$$\int \frac{x^2}{(x\cos x -\sin x)(x\sin x +\cos x)}\ dx$$
My approach :
Dividing the denominator by $\cos^2x$ we get $\dfrac{x^2\sec^2x }{(x -\tan x)(x\tan x +1)}$ then
$$\int \frac{x^2\sec^2x}{x^2\tan x -x\tan^2x+x-\tan x}\ dx=\int \frac{x^2(1+\tan^2x)}{x^2\tan x -x\tan^2x+x-\tan x}dx$$
But I am not getting any relation between numerator and denominator so that I will take any substitution and solve further please suggest whether it is correct and how to proceed in this.
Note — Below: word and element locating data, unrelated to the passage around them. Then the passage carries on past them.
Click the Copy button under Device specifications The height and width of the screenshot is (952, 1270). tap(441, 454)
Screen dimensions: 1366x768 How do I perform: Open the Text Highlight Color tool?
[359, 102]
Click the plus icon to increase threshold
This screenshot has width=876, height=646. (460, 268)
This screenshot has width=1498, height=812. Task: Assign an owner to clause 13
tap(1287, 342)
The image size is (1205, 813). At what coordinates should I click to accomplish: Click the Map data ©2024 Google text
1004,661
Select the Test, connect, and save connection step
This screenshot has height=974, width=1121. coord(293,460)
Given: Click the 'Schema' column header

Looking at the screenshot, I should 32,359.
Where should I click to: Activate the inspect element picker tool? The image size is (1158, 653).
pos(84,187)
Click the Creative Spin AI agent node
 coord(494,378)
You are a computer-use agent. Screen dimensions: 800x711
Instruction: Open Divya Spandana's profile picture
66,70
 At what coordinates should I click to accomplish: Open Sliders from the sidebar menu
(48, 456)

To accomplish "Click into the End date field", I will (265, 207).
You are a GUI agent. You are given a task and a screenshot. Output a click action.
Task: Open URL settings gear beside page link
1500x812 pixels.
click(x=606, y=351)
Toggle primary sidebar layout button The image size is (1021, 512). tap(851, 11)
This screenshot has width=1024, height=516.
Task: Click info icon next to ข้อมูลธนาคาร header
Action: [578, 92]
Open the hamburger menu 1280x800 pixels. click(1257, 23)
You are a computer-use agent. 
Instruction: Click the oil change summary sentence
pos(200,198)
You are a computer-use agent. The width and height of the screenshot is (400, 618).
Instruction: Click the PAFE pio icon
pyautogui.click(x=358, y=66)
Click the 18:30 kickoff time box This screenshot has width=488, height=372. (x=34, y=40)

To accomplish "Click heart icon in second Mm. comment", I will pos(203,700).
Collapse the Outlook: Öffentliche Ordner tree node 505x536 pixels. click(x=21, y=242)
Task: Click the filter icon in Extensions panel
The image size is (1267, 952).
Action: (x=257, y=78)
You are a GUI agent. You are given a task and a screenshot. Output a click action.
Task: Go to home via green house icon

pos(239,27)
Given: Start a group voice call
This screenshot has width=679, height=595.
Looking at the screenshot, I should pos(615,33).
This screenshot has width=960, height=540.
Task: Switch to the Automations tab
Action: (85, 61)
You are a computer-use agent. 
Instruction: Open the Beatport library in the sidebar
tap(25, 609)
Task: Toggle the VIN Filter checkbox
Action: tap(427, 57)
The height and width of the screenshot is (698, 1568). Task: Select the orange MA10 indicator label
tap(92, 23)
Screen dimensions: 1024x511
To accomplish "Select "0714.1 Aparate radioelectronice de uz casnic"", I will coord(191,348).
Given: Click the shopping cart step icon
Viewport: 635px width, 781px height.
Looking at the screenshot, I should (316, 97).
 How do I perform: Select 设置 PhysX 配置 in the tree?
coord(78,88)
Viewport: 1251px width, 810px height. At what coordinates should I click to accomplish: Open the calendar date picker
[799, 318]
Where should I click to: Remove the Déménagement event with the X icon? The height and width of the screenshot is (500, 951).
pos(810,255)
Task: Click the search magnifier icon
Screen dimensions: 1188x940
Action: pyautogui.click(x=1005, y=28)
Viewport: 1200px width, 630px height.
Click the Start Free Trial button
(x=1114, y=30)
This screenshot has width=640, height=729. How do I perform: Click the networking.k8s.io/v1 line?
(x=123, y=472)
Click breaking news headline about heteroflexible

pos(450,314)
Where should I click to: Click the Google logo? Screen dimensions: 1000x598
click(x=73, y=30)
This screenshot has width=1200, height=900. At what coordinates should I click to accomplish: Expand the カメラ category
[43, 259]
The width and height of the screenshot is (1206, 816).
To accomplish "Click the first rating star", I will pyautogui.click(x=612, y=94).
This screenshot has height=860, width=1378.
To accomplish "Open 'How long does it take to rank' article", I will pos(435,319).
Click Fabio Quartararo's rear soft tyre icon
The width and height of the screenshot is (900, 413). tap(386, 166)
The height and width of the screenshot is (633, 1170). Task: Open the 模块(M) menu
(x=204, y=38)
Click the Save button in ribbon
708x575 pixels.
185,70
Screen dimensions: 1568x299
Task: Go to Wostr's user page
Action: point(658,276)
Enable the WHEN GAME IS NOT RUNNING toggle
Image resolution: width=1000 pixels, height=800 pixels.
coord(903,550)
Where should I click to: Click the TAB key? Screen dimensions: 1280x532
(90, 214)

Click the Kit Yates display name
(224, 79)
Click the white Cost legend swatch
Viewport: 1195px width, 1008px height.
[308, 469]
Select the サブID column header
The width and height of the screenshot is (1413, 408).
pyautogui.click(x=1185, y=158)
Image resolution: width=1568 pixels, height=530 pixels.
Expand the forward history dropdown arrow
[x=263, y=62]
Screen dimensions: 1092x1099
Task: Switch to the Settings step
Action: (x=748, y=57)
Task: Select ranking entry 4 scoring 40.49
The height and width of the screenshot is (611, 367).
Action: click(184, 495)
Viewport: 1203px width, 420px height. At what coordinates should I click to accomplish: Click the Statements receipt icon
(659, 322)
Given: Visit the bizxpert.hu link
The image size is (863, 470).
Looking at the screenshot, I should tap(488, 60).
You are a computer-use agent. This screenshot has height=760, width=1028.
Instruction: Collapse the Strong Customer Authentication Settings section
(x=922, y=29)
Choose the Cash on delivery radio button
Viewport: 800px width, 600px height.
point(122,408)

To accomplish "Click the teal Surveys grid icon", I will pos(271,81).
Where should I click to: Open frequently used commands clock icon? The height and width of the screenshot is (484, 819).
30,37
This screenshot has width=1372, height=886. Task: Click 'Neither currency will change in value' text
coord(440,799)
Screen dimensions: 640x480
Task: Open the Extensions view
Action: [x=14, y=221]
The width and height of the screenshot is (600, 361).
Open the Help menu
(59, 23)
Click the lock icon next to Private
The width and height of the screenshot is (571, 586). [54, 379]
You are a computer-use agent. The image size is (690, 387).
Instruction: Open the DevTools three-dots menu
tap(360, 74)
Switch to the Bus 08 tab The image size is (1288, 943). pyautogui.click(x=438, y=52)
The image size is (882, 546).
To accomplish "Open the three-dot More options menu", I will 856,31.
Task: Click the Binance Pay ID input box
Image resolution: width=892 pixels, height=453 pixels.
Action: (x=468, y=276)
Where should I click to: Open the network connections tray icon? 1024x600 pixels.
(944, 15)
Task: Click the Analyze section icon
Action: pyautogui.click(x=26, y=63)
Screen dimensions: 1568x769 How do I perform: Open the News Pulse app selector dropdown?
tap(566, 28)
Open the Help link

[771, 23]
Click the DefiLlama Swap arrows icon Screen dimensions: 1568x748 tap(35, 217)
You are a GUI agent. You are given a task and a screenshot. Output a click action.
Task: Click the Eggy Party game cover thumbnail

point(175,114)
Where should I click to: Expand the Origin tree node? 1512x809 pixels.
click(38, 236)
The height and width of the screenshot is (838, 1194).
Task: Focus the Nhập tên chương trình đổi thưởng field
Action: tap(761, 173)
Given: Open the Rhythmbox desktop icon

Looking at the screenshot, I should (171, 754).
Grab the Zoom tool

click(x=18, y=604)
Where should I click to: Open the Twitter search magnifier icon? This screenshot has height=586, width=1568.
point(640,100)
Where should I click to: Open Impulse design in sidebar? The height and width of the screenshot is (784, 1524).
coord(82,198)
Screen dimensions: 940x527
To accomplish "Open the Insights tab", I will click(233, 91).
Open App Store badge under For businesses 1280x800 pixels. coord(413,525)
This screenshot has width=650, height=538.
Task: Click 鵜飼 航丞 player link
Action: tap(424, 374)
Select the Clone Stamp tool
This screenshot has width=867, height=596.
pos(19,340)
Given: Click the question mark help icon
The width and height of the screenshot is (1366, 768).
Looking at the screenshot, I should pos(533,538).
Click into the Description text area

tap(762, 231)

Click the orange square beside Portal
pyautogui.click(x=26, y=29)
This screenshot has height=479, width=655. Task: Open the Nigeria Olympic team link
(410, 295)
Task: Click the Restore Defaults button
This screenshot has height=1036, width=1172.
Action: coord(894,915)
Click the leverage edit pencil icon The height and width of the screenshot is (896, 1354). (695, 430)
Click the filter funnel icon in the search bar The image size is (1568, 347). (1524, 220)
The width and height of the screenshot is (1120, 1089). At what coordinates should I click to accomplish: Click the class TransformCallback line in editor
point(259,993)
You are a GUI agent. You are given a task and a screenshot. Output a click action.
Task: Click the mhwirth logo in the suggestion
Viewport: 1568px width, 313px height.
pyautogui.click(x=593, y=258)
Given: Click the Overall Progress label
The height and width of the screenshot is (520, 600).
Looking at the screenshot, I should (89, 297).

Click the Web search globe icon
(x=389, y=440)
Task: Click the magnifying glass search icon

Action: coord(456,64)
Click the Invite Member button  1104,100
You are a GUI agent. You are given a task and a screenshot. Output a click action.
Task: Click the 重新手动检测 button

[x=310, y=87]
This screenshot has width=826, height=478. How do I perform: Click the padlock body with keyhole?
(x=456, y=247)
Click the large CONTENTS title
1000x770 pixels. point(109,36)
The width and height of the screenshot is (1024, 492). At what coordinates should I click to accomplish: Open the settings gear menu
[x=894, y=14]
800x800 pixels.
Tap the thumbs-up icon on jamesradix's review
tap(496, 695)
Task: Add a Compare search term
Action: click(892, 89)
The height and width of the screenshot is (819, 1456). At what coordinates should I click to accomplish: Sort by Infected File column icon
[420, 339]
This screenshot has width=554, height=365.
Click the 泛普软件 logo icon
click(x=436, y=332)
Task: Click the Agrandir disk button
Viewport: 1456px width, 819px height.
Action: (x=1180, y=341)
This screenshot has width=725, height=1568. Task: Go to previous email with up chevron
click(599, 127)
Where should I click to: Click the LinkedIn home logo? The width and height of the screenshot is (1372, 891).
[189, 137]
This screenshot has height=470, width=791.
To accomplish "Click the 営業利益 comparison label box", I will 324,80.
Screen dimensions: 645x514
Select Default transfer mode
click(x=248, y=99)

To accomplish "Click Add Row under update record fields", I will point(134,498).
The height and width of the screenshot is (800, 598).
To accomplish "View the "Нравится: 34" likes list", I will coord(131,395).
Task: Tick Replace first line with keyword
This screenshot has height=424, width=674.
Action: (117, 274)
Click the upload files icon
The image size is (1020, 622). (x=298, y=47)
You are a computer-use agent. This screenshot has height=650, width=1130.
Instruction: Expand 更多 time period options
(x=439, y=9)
Thanks.
Best Answer
HINT :
Rewrite the integrand $$ \frac{x^2}{(x\cos x -\sin x)(x\sin x +\cos x)} $$ as $$ \frac{x\cos x}{x\sin x +\cos x}+\frac{x\sin x}{x\cos x -\sin x} $$ then $$ \frac{\color{red}{\sin x}+x\cos x-\color{red}{\sin x}}{x\sin x +\cos x}+\frac{\color{blue}{\cos x}+x\sin x-\color{blue}{\cos x}}{x\cos x -\sin x}. $$ Now let $u=x\sin x +\cos x$ and $v=x\cos x -\sin x$.